Selon l'enquête initiale, à partir de 2023, les suspects ont mis une partie de l'argent des dons hors des livres, puis l'ont détourné et partagé pour en tirer profit.
Chaque pièce de monnaie que les gens mettent dans la boîte de dons est un témoignage de confiance envers les dieux, les ancêtres, un souhait de contribuer à préserver les vestiges, à préserver les valeurs culturelles et à maintenir les activités religieuses.
Par conséquent, lorsque l'argent des dons est transformé en profit personnel, les dommages ne s'arrêtent pas au chiffre de près de 7 milliards de dongs, la confiance des personnes sincères qui ont contribué est également volée.
Plus inquiétant encore, il ne s'agit pas d'un cas isolé. Auparavant, la police de la province de Lang Son avait également engagé des poursuites contre les accusés dans l'affaire de fraude à l'argent des dons au temple de Ky Cung. Deux affaires consécutives montrent que la gestion de l'argent des dons dans certains endroits présente encore de nombreuses lacunes.
Ces lacunes ne sont pas dues à un manque de réglementations légales, le problème réside dans la phase de mise en œuvre.
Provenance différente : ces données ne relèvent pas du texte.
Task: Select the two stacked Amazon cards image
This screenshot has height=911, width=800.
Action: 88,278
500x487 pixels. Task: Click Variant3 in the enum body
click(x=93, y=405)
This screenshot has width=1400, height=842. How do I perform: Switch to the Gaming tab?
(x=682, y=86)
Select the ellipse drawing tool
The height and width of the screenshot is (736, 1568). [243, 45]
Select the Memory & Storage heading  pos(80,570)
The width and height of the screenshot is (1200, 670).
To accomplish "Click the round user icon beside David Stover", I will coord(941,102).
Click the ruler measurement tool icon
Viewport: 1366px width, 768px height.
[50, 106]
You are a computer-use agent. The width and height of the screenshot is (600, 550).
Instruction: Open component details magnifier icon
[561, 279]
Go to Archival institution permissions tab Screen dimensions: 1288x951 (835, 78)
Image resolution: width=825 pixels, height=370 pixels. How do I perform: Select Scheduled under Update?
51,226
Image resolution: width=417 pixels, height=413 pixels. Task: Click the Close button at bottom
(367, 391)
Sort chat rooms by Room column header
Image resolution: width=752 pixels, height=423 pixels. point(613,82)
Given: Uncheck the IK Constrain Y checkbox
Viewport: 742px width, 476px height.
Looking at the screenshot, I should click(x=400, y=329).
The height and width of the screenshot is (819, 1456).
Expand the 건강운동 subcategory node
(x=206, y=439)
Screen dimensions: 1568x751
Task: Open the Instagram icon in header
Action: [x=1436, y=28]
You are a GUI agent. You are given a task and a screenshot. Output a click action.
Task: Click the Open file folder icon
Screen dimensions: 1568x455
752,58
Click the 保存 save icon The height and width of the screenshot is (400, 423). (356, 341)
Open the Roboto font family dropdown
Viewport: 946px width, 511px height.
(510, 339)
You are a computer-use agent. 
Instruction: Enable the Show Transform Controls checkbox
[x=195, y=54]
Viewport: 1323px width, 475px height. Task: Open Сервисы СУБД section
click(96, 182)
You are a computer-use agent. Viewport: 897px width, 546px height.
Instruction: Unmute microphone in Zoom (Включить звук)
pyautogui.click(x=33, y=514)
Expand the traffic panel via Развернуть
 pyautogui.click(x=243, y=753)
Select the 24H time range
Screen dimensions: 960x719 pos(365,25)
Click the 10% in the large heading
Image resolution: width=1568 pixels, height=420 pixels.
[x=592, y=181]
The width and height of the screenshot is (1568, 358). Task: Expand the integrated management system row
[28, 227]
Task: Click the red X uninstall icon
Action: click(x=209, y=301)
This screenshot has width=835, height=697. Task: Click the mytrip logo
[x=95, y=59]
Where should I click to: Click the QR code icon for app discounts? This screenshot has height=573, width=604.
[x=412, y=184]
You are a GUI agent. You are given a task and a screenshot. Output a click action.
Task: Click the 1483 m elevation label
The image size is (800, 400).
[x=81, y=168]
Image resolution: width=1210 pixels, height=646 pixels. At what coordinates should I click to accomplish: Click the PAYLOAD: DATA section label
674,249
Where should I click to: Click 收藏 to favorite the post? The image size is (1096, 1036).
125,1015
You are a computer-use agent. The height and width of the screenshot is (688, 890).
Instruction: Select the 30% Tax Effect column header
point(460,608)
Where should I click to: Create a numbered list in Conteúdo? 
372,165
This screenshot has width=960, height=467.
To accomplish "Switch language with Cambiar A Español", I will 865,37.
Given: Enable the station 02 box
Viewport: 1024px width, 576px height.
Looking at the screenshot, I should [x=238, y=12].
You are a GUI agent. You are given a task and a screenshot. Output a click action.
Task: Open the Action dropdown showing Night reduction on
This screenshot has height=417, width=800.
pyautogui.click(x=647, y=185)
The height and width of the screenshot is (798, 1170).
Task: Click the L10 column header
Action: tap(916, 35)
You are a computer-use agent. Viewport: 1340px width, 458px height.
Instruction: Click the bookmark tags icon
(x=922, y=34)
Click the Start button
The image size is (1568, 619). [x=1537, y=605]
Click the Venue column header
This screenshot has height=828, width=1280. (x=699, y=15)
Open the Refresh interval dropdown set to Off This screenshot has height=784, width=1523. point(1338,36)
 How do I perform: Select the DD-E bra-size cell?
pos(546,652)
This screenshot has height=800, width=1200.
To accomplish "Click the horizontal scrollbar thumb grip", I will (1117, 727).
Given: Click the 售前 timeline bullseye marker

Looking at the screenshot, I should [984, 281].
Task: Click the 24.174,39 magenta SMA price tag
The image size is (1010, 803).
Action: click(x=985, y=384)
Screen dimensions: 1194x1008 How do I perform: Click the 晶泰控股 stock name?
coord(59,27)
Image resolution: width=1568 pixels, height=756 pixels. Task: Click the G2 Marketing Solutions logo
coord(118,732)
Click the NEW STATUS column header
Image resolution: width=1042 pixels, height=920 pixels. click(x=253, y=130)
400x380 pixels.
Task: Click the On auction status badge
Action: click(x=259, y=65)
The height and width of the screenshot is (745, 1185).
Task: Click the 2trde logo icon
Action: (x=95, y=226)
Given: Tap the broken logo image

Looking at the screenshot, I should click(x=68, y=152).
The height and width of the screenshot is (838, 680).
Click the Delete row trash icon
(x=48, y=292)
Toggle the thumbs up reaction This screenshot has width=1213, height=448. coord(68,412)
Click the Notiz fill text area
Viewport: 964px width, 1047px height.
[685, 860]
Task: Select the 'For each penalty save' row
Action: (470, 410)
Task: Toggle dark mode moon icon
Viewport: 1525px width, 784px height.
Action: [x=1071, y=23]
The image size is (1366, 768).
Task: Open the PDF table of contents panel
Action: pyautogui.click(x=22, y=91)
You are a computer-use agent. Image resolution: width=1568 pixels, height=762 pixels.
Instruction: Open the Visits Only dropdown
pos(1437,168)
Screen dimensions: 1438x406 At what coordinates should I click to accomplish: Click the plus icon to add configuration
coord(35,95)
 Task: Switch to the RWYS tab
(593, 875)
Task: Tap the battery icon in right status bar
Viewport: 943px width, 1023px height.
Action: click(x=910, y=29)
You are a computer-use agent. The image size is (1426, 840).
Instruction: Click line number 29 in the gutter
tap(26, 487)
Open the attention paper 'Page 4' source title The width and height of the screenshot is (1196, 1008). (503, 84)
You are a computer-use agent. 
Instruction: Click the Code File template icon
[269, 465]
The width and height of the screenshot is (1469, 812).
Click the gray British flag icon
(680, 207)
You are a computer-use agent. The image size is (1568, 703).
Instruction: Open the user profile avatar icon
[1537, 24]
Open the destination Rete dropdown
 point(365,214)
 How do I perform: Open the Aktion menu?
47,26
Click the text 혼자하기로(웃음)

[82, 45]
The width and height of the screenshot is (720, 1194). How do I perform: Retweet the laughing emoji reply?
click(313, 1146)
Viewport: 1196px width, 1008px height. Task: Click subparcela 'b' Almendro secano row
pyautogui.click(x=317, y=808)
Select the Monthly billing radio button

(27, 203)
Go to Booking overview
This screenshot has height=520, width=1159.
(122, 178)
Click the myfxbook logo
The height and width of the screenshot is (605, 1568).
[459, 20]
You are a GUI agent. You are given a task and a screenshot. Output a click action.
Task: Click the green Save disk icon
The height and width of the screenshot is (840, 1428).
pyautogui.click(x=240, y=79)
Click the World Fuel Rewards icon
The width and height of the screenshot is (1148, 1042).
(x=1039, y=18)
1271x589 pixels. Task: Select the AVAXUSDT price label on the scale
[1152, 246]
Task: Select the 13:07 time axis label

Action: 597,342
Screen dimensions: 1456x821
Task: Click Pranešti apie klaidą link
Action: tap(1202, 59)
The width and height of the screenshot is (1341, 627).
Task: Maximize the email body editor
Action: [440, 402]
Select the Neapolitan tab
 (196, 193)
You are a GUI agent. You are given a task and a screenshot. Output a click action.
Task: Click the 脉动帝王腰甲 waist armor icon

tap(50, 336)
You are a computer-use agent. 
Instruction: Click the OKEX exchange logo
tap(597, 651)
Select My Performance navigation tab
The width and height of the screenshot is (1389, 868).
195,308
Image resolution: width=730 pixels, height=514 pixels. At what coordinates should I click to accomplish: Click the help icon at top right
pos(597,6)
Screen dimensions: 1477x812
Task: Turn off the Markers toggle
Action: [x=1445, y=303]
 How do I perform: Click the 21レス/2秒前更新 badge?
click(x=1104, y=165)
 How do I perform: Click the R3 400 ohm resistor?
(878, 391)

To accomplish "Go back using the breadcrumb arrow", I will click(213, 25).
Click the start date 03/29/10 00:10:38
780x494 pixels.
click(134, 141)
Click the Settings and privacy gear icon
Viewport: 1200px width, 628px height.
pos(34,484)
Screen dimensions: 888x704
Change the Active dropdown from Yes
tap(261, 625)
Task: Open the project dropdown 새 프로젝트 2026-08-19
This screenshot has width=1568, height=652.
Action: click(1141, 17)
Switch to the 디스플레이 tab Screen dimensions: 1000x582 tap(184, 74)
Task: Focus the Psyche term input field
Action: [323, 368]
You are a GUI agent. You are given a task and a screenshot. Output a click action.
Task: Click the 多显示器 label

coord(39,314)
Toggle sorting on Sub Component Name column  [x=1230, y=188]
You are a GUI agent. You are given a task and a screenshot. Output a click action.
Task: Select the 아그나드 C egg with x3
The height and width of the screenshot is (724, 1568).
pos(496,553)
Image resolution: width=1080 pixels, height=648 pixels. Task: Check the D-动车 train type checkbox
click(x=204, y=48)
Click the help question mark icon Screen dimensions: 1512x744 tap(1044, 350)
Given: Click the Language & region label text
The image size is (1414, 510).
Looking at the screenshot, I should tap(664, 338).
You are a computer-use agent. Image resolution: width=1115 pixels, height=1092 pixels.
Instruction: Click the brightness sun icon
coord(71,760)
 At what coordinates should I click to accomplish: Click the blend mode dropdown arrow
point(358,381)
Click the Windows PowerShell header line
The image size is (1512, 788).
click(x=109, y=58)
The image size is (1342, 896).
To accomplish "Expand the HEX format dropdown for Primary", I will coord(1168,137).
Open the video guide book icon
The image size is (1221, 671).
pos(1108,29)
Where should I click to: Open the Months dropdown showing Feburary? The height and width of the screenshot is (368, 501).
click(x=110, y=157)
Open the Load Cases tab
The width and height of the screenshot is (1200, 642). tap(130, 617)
Dans de nombreux lieux de culte, l'ouverture de boîtes de dons, le comptage de l'argent, la tenue de registres et l'utilisation des recettes sont encore principalement effectués manuellement, sans surveillance indépendante, sans publicité ni transparence.
Le pouvoir de gestion se concentre sur un groupe de personnes qui manquent de mécanismes de contrôle, la cupidité a très facilement la possibilité de s'infiltrer.
Ce qui est réjouissant, c'est que les organismes chargés de l'application de la loi sont intervenus de manière décisive, enquêtant, inculpant et traitant sévèrement les actes illégaux. Mais plus important encore, il faut les prévenir à la racine.
Les établissements religieux doivent élaborer des procédures de gestion plus strictes des dons, allant de la scellage des boîtes de dons, du comptage périodique, de l'établissement de procès-verbaux, de la comptabilisation complète à la divulgation des recettes et des dépenses.
Le recensement nécessite la participation de nombreux acteurs et est supervisé par les organismes de gestion et la communauté.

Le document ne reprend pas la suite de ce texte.